Take the upcoming midterm elections. The way these things go, 2018 would have been rough for the party of any president, be it Trump, Hillary Clinton or Ted Cruz. But Trump has taken a sad song for the Republicans and made it far worse. And this isn’t just a problem for the GOP but also for Trump himself: The Democrats may not impeach him, but they could make the rest of his term miserable with investigations and oversight.
The Dems could capture the House of Representatives and are within shouting distance of the Senate – and they haven’t had to do much but sit back and watch Trump stumble from one landmine to another, notes Francis Wilkinson.
One of those landmines is named Stormy Daniels, and she's an issue even for a significant number of Republican voters, Ramesh Ponnuru warns. (“No one cares about Stormy Daniels” is one of three Trump cliches that needs to die, Ponnuru says.)
Meanwhile, Trump’s cabinet is such a mess, it’s hard to sort through the wreckage, writes Jonathan Bernstein. This makes governing difficult, while feeding on itself like an ouroboros of incompetence. Speaking of which, there’s Trump’s self-created problem of Rudy Giuliani, who just keeps talking and talking and talking and talking.
Trump has delivered on some promised “fixes” – cutting taxes and regulations and cracking down on immigration, to name a few. He may be on the way to “fixing” North Korea (though that effort may die before it’s begun, warns Michael Schuman).
But this ability must have an expiration date. Nov. 6, 2018, is one candidate.
The Bloomberg View
Trump’s first question in international relations is apparently the same as in many other aspects of his life: What’s in it for me, right now? He tosses decades-old alliances and paradigms with little more than a tweet. This approach is … not helpful, write Bloomberg’s editors. Congress and foreign leaders must preserve the order that has benefited the U.S. and the rest of the world for decades.
Money quote: “Alliances and institutions provide stability and predictability. Sustaining them requires shared interests and a reputation for keeping your word. The president opposes these things on principle.”
Buffett’s Underplayed Understudies
When you’re a star, sharing the spotlight can be hard. But Warren Buffett needs to learn how. His decision to hold court alone (with longtime sidekick Charlie Munger) at Berkshire Hathaway Inc.’s annual meeting this weekend – leaving successors in the shadows – will hurt the company in the long run, argues Tara Lachapelle.
Matt Levine wonders if Berkshire’s culture of letting its top investor just up and decide – in the bathtub, say – to invest billions will survive Buffett’s departure. Seems unlikely.
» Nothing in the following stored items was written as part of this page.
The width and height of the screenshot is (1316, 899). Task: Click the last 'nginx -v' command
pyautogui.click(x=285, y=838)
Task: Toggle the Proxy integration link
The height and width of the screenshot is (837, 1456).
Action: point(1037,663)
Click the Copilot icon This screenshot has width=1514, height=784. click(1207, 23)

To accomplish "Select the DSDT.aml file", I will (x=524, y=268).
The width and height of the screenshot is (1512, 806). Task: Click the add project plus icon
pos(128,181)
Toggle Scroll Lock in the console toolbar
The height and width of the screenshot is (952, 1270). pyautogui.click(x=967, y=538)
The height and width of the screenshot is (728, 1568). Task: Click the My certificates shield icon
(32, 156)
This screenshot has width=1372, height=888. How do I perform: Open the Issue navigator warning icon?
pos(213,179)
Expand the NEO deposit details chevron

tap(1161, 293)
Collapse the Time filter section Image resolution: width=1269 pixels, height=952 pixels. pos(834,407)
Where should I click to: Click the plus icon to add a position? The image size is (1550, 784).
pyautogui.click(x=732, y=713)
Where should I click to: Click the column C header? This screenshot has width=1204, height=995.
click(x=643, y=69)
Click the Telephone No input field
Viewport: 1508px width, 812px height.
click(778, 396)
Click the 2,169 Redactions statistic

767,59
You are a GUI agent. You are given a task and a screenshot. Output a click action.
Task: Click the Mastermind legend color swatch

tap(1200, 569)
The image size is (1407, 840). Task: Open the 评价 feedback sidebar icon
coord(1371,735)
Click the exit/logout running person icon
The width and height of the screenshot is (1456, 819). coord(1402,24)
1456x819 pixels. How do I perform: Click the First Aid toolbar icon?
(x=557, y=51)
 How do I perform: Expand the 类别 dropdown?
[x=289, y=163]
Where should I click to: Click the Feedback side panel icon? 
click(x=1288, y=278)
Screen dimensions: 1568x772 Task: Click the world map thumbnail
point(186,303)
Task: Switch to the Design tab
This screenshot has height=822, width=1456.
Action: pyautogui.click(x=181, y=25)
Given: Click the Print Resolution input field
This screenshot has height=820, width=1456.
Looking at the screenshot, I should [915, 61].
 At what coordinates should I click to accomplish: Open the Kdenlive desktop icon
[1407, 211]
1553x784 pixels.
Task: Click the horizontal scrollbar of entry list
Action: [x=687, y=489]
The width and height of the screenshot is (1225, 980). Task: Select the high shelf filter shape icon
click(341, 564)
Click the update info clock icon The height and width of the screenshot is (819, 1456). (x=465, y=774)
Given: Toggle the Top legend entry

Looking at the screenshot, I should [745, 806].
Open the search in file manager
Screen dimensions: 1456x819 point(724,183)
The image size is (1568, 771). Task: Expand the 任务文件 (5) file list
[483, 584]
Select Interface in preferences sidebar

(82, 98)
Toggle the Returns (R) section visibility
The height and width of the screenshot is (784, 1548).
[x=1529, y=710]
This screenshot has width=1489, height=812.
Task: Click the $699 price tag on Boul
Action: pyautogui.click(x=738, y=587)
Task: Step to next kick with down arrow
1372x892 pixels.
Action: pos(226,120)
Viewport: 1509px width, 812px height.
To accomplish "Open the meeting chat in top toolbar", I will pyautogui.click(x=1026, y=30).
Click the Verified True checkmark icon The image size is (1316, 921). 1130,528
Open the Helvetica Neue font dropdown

But it might help if Buffett would let shareholders get comfortable with that future now.
EPA chief Scott Pruitt wants the science behind environmental regulations to be more certain. That sure seems like a way to keep regulations from happening or even undo old ones. And it doesn’t even make scientific sense, writes Faye Flam.
L’Affaire du Air France
Nestle SA’s $7 billion deal to market Starbucks Corp. coffee and tea is good for both companies, but particularly for Nestle, which has struggled to wake up North America, say Sarah Halzack and Brooke Sutherland.
Liam Denning digs around in Tesla Inc.’s latest SEC filing and finds reasons Elon Musk shouldn’t be so averse to answering questions.